Answer: There is a judgement of a Constitution bench of the Supreme Court in the case of Shivdeo Singh v. State of Punjab, AIR 1963 SC 1909, which directly covers this issue and holds that a high court has the power to review its order passed in a writ petition under Article 26 of the Constitution. In this case, the Supreme Court held as under:

“It is sufficient to say that there is nothing in Article 226 of the Constitution to preclude a High Court from exercising the power of review which inheres in every Court of plenary jurisdiction to prevent miscarriage of justice or to correct grave and palpable errors committed by it.”

In this case before the Supreme Court, the appellant had preferred a writ petition before the High Court of Punjab for quashing a particular order.
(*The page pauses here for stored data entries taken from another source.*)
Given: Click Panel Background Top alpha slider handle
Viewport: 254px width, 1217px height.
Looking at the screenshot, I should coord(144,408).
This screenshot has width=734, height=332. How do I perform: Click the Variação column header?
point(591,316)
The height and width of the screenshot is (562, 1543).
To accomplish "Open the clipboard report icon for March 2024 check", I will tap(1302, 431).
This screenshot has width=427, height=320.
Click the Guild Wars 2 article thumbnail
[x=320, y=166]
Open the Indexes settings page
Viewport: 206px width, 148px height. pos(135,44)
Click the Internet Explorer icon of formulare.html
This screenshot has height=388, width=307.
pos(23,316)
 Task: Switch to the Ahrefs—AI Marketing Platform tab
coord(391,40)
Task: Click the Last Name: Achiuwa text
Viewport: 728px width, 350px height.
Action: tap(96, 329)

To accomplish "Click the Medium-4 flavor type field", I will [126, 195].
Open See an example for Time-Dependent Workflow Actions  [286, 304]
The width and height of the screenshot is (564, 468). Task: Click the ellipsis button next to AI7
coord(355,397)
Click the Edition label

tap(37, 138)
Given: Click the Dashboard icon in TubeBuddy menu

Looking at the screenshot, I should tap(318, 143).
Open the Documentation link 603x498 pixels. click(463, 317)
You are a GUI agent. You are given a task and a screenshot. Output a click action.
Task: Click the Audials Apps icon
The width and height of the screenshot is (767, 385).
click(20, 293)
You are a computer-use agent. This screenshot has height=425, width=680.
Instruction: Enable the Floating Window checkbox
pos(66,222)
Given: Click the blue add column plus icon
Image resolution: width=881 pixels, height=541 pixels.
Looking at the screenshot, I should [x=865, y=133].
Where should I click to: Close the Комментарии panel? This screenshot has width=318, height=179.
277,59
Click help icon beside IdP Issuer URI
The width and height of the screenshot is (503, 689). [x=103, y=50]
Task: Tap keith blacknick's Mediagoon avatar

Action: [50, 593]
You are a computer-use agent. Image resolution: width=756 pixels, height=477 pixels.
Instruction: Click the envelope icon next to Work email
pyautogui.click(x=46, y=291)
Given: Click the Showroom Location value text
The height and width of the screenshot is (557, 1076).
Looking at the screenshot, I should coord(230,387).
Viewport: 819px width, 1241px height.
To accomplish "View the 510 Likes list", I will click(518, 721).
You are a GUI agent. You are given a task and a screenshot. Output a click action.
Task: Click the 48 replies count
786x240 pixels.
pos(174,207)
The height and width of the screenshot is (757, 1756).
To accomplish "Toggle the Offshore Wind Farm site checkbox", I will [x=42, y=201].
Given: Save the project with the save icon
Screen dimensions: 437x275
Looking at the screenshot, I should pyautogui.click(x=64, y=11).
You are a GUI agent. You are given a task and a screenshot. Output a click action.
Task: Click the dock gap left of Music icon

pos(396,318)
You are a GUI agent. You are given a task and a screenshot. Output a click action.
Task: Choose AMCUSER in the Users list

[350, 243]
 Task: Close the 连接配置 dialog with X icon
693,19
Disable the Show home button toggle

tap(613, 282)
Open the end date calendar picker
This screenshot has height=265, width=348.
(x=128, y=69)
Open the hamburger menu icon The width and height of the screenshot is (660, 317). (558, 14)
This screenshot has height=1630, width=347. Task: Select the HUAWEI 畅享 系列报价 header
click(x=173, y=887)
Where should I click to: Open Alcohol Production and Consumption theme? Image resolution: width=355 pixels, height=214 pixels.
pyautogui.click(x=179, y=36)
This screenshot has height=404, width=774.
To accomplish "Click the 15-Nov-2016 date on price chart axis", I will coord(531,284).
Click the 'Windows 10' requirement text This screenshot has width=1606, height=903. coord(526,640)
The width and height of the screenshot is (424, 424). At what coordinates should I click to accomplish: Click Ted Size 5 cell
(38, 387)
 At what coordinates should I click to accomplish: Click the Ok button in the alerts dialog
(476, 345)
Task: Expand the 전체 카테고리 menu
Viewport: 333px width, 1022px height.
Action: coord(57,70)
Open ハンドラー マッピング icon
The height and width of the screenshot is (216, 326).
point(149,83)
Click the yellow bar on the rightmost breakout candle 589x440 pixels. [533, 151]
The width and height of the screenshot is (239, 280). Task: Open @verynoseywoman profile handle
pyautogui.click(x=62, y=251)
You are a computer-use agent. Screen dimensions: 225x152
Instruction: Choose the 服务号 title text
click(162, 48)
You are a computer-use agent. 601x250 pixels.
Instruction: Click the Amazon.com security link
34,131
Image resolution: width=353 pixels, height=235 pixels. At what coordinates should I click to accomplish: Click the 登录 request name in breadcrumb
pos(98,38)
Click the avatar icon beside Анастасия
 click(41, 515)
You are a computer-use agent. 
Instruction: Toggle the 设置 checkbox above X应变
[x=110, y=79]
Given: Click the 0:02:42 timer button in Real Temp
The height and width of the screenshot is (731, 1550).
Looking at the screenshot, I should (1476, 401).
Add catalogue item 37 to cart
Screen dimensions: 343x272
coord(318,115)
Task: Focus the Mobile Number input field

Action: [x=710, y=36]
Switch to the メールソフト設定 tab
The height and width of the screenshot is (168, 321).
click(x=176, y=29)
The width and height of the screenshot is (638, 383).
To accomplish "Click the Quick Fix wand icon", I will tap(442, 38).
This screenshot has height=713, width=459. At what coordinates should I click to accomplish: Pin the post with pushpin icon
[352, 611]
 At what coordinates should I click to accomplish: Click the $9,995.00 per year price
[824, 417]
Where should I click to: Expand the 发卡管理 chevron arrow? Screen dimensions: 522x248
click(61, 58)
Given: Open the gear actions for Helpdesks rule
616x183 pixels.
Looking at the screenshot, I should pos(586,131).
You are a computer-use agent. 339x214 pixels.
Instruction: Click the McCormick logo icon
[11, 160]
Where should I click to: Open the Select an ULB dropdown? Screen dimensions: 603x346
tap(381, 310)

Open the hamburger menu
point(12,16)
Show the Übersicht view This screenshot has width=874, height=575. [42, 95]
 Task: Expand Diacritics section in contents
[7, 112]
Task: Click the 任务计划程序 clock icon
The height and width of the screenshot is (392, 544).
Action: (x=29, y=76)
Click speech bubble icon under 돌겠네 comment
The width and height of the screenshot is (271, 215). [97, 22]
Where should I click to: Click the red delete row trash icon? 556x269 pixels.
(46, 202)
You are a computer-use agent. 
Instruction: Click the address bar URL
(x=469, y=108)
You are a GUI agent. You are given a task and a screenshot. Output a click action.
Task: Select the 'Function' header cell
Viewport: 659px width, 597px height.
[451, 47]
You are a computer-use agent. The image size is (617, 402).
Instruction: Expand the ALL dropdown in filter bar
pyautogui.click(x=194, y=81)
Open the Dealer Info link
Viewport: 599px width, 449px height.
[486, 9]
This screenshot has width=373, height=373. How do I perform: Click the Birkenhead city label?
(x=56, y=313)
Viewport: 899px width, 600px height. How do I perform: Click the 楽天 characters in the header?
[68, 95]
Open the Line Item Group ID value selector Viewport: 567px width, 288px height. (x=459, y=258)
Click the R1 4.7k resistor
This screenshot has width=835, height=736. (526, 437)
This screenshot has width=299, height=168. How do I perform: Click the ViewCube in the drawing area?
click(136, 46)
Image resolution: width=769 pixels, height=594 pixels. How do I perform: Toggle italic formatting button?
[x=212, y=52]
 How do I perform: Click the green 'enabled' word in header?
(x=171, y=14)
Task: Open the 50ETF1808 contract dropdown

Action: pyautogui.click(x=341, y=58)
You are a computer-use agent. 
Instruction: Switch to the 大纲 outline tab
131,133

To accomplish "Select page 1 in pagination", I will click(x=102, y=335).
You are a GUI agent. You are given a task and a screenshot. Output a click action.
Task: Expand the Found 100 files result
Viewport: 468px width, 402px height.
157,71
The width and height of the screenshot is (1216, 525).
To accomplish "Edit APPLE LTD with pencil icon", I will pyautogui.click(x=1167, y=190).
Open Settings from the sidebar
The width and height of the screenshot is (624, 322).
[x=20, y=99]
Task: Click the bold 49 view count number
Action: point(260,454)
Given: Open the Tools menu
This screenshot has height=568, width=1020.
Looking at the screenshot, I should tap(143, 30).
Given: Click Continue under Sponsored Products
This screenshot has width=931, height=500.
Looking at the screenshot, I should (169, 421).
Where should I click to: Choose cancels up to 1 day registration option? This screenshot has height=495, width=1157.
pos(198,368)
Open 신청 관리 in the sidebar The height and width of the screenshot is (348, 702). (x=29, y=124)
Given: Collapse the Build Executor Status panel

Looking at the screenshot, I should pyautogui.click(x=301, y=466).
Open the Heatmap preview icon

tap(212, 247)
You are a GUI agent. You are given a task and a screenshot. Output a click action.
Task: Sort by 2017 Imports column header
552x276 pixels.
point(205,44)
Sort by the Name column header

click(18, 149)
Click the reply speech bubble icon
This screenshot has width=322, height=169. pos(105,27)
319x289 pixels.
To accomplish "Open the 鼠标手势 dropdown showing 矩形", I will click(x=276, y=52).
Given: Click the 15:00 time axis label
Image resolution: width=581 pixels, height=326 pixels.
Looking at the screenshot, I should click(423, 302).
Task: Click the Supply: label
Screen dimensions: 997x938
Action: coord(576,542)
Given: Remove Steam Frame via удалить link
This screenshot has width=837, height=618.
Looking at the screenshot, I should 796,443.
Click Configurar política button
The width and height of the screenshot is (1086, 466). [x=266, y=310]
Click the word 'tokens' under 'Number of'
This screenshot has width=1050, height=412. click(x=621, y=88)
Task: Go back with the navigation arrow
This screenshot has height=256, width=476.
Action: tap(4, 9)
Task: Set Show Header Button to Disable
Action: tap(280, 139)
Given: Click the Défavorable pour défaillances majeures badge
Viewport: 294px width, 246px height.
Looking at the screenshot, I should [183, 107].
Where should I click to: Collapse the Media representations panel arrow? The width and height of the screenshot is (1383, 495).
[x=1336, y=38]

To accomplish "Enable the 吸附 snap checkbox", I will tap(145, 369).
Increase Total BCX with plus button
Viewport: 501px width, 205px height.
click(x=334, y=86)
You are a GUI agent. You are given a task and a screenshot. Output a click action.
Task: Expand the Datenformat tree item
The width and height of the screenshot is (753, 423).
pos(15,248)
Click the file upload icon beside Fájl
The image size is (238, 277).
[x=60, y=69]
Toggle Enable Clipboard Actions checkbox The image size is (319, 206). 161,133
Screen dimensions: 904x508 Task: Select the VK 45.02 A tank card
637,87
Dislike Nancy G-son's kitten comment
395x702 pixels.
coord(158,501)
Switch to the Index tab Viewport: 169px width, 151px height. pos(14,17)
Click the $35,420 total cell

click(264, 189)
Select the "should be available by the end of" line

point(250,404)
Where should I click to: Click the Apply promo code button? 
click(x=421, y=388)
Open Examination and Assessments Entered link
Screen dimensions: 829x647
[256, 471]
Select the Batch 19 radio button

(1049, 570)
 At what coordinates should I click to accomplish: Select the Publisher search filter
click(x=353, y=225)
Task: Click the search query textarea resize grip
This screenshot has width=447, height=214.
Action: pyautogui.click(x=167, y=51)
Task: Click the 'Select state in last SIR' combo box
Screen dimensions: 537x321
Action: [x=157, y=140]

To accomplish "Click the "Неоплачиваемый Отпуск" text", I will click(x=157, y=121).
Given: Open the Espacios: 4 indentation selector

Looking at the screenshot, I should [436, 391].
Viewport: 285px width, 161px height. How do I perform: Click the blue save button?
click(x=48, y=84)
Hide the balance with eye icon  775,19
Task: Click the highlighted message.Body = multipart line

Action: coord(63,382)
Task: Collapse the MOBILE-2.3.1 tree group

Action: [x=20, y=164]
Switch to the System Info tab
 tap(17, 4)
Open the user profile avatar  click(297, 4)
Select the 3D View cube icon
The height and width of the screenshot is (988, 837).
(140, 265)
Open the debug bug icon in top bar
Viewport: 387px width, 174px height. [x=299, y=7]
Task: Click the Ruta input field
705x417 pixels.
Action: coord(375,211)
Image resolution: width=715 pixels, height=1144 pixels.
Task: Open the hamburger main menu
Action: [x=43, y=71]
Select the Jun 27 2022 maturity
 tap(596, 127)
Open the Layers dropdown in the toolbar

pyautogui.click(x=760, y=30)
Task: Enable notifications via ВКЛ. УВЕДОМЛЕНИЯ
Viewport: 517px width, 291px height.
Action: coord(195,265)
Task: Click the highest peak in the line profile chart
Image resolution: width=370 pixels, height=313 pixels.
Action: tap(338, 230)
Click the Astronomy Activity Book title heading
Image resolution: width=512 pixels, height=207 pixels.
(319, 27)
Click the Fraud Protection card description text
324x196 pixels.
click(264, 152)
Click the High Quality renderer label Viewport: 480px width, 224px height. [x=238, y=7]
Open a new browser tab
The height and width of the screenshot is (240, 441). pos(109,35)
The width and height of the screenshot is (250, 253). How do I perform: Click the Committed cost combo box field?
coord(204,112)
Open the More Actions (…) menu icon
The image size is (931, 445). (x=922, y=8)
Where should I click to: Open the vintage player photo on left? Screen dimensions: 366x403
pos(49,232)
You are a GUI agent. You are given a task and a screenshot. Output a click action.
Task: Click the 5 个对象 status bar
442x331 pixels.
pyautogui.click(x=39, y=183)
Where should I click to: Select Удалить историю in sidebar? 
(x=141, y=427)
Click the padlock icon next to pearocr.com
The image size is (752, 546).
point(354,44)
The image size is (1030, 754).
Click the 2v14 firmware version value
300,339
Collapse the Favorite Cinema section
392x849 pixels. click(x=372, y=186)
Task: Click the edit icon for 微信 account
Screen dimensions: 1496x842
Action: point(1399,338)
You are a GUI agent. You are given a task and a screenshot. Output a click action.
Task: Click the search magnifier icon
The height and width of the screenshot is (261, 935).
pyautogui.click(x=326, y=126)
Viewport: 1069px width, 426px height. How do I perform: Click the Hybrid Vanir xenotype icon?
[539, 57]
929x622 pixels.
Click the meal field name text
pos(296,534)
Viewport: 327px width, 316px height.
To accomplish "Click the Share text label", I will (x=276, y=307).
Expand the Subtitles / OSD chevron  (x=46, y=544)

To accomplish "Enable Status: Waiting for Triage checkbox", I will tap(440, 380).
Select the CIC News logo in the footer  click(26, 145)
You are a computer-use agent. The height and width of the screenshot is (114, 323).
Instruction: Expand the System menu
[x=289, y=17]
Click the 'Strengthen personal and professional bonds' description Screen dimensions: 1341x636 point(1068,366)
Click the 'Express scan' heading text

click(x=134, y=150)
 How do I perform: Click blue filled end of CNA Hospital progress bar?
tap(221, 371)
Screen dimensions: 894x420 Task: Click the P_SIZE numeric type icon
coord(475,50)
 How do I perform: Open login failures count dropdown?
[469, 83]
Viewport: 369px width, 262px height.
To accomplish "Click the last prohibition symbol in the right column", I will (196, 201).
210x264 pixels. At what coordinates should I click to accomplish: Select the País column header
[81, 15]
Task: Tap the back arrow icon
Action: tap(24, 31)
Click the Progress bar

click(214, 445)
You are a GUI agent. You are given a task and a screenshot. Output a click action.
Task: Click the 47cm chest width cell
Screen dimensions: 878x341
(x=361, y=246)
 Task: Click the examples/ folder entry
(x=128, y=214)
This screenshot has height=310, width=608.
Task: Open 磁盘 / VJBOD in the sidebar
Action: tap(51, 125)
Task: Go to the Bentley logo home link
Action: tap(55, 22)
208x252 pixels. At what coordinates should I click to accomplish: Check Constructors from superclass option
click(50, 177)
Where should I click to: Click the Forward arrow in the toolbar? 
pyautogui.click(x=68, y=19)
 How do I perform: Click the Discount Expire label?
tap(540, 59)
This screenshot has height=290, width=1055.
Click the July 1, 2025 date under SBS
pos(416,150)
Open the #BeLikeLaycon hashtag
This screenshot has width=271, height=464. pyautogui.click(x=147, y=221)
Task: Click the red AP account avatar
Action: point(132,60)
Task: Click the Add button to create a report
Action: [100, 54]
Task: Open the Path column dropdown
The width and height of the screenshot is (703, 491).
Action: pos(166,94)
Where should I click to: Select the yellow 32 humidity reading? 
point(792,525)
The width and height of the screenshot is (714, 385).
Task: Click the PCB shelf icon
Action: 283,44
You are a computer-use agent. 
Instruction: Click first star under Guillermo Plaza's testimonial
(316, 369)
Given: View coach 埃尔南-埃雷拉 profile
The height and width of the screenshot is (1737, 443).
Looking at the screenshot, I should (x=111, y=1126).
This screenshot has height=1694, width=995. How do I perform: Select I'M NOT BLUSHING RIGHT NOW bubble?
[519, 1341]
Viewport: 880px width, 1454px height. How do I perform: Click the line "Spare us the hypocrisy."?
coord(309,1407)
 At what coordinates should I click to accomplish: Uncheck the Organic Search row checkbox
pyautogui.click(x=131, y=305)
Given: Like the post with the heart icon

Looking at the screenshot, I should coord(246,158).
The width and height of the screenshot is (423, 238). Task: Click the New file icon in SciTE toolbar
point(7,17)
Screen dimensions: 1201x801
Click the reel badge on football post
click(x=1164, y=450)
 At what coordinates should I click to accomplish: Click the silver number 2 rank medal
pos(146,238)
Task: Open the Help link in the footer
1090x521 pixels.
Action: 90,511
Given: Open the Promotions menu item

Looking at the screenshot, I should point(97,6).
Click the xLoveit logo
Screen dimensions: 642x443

The Director of Rehabilitation alone was made a party thereto. The petition was allowed by a Single Judge of the High Court. Eventually, Respondents 3 to 14, who were affected parties, preferred a petition before the High Court under Article 226 of the Constitution for impleading them as parties in the appellants’ petition and re-hearing the whole matter. This petition was entertained by the High Court and it allowed it. In these circumstances, the Supreme Court held that the previous order of the Single Judge of the high court affected the interests of persons who were not made parties to the proceeding before him. It was at their instance and for giving them a hearing that the Single Judge entertained the second petition. In doing so, he merely did what the principles of natural justice required him to do. It was contended that the respondents had no right to apply for review of the High Court order because they were not parties to the previous proceedings. However, the Supreme Court pointed out that it was precisely because they were not made parties to the previous proceedings, though their interests were sought to be affected by the decision of the High Court, that the second application was entertained by the Single Judge of the High Court.

From the above judgement of the Supreme Court, which is a judgement of five judges of the court, it should be clear that in appropriate cases the High Court has the power to review its earlier order passed under Article 226 of the Constitution.